[Stored items]
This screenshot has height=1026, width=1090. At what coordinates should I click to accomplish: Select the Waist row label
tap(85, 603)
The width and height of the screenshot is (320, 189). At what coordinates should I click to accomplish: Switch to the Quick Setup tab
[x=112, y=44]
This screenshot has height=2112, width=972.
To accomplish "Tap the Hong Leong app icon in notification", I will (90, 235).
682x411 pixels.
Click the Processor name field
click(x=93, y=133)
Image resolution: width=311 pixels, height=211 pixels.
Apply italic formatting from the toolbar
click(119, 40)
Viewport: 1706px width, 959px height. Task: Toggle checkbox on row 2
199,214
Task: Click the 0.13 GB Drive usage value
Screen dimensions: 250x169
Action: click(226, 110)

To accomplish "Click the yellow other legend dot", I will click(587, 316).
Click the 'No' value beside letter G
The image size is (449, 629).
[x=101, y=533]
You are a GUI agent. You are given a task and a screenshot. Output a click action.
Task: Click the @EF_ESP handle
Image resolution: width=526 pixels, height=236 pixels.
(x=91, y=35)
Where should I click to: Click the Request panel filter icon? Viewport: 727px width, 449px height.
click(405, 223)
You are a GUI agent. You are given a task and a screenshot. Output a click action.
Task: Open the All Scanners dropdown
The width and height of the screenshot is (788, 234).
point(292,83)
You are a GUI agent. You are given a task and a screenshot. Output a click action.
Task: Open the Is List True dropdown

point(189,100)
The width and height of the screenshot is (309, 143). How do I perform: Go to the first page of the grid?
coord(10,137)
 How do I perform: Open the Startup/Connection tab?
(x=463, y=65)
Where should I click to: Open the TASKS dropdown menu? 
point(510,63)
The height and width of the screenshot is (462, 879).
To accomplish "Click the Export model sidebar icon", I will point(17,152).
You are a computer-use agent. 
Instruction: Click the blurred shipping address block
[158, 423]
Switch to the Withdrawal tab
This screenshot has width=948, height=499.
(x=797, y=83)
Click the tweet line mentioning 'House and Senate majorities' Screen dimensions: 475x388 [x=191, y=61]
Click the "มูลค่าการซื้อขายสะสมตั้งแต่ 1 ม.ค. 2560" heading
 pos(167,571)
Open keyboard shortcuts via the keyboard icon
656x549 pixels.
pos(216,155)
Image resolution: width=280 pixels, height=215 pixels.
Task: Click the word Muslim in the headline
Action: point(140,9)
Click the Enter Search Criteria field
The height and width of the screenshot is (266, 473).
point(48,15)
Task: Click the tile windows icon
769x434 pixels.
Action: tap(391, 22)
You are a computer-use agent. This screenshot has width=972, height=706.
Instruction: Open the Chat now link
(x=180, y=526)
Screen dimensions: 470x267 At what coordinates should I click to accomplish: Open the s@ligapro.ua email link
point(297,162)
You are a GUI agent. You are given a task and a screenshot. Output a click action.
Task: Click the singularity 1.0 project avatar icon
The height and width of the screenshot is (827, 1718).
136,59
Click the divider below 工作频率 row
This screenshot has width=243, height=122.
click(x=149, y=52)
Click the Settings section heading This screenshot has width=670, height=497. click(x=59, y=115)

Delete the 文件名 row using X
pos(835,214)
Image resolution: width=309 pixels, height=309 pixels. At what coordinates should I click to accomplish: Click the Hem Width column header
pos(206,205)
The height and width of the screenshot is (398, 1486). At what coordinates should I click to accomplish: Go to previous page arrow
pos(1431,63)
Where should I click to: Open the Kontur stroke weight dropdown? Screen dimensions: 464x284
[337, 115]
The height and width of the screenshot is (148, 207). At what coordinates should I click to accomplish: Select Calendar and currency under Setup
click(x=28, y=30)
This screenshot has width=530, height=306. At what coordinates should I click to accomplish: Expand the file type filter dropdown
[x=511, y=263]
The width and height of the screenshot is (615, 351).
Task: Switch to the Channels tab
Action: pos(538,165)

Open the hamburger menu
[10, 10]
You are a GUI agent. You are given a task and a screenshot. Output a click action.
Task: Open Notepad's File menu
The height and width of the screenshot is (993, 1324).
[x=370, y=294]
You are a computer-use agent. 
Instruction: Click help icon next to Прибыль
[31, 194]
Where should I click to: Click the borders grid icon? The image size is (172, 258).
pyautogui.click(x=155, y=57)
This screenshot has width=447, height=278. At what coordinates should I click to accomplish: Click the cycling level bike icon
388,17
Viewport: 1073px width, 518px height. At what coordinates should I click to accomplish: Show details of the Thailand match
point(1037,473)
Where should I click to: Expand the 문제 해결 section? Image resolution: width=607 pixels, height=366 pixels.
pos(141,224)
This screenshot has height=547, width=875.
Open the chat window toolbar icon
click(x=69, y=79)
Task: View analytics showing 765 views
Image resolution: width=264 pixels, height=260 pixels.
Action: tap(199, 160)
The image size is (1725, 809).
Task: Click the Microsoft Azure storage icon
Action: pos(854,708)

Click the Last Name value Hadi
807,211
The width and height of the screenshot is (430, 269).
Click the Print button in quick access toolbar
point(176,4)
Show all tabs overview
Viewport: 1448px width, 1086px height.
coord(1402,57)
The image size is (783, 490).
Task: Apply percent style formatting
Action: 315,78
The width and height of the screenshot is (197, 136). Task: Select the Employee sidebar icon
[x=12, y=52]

* _Written exercise_:
Return the lines of the stored items from the line containing "Where should I click to: Open the TASKS" through the line containing "click(x=149, y=52)", both included, reproducing each one exactly.

* _Exercise response_:
Where should I click to: Open the TASKS dropdown menu? 
point(510,63)
The height and width of the screenshot is (462, 879).
To accomplish "Click the Export model sidebar icon", I will point(17,152).
You are a computer-use agent. 
Instruction: Click the blurred shipping address block
[158, 423]
Switch to the Withdrawal tab
This screenshot has width=948, height=499.
(x=797, y=83)
Click the tweet line mentioning 'House and Senate majorities' Screen dimensions: 475x388 [x=191, y=61]
Click the "มูลค่าการซื้อขายสะสมตั้งแต่ 1 ม.ค. 2560" heading
 pos(167,571)
Open keyboard shortcuts via the keyboard icon
656x549 pixels.
pos(216,155)
Image resolution: width=280 pixels, height=215 pixels.
Task: Click the word Muslim in the headline
Action: point(140,9)
Click the Enter Search Criteria field
The height and width of the screenshot is (266, 473).
point(48,15)
Task: Click the tile windows icon
769x434 pixels.
Action: tap(391, 22)
You are a computer-use agent. This screenshot has width=972, height=706.
Instruction: Open the Chat now link
(x=180, y=526)
Screen dimensions: 470x267 At what coordinates should I click to accomplish: Open the s@ligapro.ua email link
point(297,162)
You are a GUI agent. You are given a task and a screenshot. Output a click action.
Task: Click the singularity 1.0 project avatar icon
The height and width of the screenshot is (827, 1718).
136,59
Click the divider below 工作频率 row
This screenshot has width=243, height=122.
click(x=149, y=52)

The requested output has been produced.